What you are asked to do –
The line containing "Given: Open the Tell Me lightbulb icon" marks the end: write out exactly every line from the first line of the data below through that line, and only those.
┄┄┄┄┄┄┄┄┄┄┄┄┄┄┄┄┄┄┄┄
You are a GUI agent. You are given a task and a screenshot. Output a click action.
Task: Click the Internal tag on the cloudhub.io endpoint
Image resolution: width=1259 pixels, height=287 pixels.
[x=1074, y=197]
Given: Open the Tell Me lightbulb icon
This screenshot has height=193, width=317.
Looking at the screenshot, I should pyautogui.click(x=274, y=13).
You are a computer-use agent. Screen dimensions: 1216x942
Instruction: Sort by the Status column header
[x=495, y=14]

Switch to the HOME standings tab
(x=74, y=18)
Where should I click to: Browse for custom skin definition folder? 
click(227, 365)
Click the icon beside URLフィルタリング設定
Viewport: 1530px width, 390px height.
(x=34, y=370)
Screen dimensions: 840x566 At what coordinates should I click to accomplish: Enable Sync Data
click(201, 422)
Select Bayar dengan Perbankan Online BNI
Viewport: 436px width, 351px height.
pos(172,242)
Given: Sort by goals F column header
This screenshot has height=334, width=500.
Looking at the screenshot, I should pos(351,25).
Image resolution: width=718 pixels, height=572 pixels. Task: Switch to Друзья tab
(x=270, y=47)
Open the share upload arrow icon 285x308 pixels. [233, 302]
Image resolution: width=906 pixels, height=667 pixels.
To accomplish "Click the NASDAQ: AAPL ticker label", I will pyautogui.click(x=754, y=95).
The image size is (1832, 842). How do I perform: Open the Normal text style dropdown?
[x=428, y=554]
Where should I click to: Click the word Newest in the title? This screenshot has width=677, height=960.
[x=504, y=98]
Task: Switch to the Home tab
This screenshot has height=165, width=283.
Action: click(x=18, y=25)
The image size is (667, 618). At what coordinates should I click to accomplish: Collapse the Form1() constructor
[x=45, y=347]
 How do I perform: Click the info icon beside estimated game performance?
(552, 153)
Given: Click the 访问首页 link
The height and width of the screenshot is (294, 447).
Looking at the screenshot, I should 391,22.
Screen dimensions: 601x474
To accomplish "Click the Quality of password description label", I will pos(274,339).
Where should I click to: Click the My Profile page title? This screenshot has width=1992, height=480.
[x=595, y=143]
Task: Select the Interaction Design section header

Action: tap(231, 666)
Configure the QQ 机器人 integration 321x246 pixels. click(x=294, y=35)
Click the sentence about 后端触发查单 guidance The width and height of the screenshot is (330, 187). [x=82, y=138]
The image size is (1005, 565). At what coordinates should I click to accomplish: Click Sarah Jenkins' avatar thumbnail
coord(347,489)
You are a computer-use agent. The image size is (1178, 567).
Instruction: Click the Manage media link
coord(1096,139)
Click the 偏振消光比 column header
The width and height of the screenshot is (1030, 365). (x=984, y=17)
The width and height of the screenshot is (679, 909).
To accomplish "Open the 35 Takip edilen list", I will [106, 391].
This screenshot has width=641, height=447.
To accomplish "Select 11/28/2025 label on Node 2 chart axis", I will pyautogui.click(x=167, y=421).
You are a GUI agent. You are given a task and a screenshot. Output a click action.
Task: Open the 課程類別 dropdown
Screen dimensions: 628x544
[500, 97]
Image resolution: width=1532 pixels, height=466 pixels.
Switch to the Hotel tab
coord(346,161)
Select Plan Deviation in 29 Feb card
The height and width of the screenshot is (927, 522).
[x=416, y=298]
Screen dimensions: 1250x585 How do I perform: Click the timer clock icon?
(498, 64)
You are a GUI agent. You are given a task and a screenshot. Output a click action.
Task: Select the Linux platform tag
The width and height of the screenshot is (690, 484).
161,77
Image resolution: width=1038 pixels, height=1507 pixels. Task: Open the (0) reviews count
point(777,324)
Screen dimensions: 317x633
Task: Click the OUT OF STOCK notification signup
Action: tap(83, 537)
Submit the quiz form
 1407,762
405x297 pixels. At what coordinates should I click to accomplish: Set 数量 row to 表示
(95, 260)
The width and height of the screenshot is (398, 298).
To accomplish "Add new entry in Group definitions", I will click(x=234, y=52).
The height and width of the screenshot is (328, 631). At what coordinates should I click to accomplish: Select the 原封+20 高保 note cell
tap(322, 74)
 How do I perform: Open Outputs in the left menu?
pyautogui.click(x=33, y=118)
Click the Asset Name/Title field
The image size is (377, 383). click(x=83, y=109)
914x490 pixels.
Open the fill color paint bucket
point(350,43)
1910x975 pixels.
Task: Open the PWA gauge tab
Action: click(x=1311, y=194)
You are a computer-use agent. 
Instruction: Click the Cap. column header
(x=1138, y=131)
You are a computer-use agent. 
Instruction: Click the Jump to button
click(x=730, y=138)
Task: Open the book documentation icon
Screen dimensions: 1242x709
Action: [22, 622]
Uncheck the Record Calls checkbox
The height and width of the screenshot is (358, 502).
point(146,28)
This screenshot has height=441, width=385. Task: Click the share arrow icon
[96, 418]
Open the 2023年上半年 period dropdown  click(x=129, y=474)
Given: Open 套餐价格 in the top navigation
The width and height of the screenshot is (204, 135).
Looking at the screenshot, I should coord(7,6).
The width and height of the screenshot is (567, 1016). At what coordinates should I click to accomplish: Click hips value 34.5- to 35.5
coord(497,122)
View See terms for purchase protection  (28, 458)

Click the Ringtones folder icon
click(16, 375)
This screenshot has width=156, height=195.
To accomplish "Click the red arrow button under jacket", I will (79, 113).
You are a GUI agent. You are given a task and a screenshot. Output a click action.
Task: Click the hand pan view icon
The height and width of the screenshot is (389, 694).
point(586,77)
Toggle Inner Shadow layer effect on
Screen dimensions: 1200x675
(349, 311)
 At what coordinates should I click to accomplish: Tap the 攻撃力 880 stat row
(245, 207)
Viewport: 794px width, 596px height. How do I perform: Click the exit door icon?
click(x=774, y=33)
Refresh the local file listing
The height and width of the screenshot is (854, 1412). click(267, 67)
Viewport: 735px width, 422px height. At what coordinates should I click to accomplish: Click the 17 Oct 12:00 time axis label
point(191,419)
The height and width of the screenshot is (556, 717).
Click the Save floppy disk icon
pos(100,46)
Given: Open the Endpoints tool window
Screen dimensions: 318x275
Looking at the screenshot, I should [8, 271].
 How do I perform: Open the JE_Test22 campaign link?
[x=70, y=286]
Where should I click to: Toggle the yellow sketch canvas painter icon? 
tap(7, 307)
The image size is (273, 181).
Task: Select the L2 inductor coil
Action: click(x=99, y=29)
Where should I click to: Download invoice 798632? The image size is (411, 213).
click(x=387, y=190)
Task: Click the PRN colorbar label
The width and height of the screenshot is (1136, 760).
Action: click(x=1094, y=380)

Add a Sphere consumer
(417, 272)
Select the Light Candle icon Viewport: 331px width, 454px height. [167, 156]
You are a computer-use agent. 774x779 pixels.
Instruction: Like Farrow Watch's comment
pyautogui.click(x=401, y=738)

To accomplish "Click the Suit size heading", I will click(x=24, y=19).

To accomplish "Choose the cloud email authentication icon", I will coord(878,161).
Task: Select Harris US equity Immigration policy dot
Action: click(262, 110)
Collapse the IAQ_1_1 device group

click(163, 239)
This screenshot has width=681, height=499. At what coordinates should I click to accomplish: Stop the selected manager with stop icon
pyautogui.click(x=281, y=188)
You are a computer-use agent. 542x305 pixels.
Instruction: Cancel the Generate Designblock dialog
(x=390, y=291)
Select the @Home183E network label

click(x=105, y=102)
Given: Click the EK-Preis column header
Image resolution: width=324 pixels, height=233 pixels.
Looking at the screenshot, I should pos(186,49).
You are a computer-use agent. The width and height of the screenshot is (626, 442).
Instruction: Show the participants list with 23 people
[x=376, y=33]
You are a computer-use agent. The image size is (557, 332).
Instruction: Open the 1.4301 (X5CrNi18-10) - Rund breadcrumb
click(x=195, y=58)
┄┄┄┄┄┄┄┄┄┄┄┄┄┄┄┄┄┄┄┄
Answer space –
You are a GUI agent. You are given a task and a screenshot. Output a click action.
Task: Click the Internal tag on the cloudhub.io endpoint
Image resolution: width=1259 pixels, height=287 pixels.
[x=1074, y=197]
Given: Open the Tell Me lightbulb icon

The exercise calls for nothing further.